Last night, as I was driving, I heard George Strait's "The Breath You Take" and I was brought to tears. It's not the first time I've heard the song based off the quote but after the hardships of this year, it struck a chord. I remember when I first heard the quote, before the song, I assumed it was talking about the good times. That in our living we should be focused on those beautiful moments in our lives, our wedding day, the birth of our children, certain milestones, good memories and while those sentiments are true there are equally bad moments that take our breath away. That thought clicked in my mind as the song came through my radio. The struggle has been real and while the birth of a child nearly 9 months ago was breathtaking in a beautiful, miraculous way, the loss of a child three months ago was breathtaking too, in the gut wrenching, heartbreaking way. Both moments have equal value in my life. One good, one bad. Both moments shape and define my life, who I am and who I'll be in the future. Yes, breathing indicates life. If we weren't breathing we'd be dead. But the proof that you're truly alive is in the moments that define us, however breathtaking they may be.
In the midst of grief, it is hard to see the good. And I for one, am annoyed when people gloss over your pain with trivial statements, however well meaning they may be. Yes, life goes on. Yes, you will get through it. Yes, you can try for another baby. But when your breath has been taken away by pain and loss, those words can seem heartless and cruel. In these moments in life, people just need a listening ear, a good deed, an assurance that they are not alone in their suffering. When the burden begins to lighten and they begin to breathe again the memory of that pain won't be an oppressive darkness. There will be light there and in times of remembering that pain, they will see that they didn't walk alone. And that breathtaking moment won't be so hard to bear.

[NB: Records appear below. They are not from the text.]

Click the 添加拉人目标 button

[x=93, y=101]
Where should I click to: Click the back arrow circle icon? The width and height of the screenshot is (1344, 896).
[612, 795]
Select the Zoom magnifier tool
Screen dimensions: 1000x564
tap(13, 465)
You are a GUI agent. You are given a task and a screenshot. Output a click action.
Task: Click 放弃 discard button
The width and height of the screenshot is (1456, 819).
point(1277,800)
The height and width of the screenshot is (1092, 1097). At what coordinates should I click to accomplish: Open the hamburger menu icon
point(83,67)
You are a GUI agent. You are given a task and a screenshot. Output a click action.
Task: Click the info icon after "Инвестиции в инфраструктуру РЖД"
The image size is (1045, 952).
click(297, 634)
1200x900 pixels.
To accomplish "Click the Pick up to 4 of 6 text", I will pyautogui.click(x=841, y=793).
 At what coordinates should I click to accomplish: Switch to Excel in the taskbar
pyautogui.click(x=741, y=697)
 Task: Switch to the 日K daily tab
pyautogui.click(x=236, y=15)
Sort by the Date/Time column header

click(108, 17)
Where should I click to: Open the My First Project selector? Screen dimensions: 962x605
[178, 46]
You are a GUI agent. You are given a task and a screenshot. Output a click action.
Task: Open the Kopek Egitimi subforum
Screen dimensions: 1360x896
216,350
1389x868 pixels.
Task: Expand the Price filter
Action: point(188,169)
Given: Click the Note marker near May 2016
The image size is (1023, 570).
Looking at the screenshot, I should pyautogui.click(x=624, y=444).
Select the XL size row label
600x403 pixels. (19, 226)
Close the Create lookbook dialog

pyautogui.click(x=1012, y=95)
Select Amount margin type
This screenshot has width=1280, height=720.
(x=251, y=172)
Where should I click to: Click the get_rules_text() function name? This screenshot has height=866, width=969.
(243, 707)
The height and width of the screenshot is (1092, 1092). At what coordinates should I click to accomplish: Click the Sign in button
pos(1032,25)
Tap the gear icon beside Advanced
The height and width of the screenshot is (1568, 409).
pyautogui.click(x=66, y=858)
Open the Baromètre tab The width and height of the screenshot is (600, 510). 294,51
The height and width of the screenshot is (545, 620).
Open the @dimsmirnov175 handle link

I find myself in this place. I realized recently that had my baby been able to live, I would know the sex, possibly have a name picked out. I would be planning and buying and rejoicing. But those things aren't happening. Yes, it's incredibly sad. There are days when grief sneaks up and slaps me around but I can look back on that breathtaking moment and know that I'm alive and I didn't walk alone and that gives me joy amidst the pain.
My life won't be defined by how long I live but how well I lived, through the good and the bad.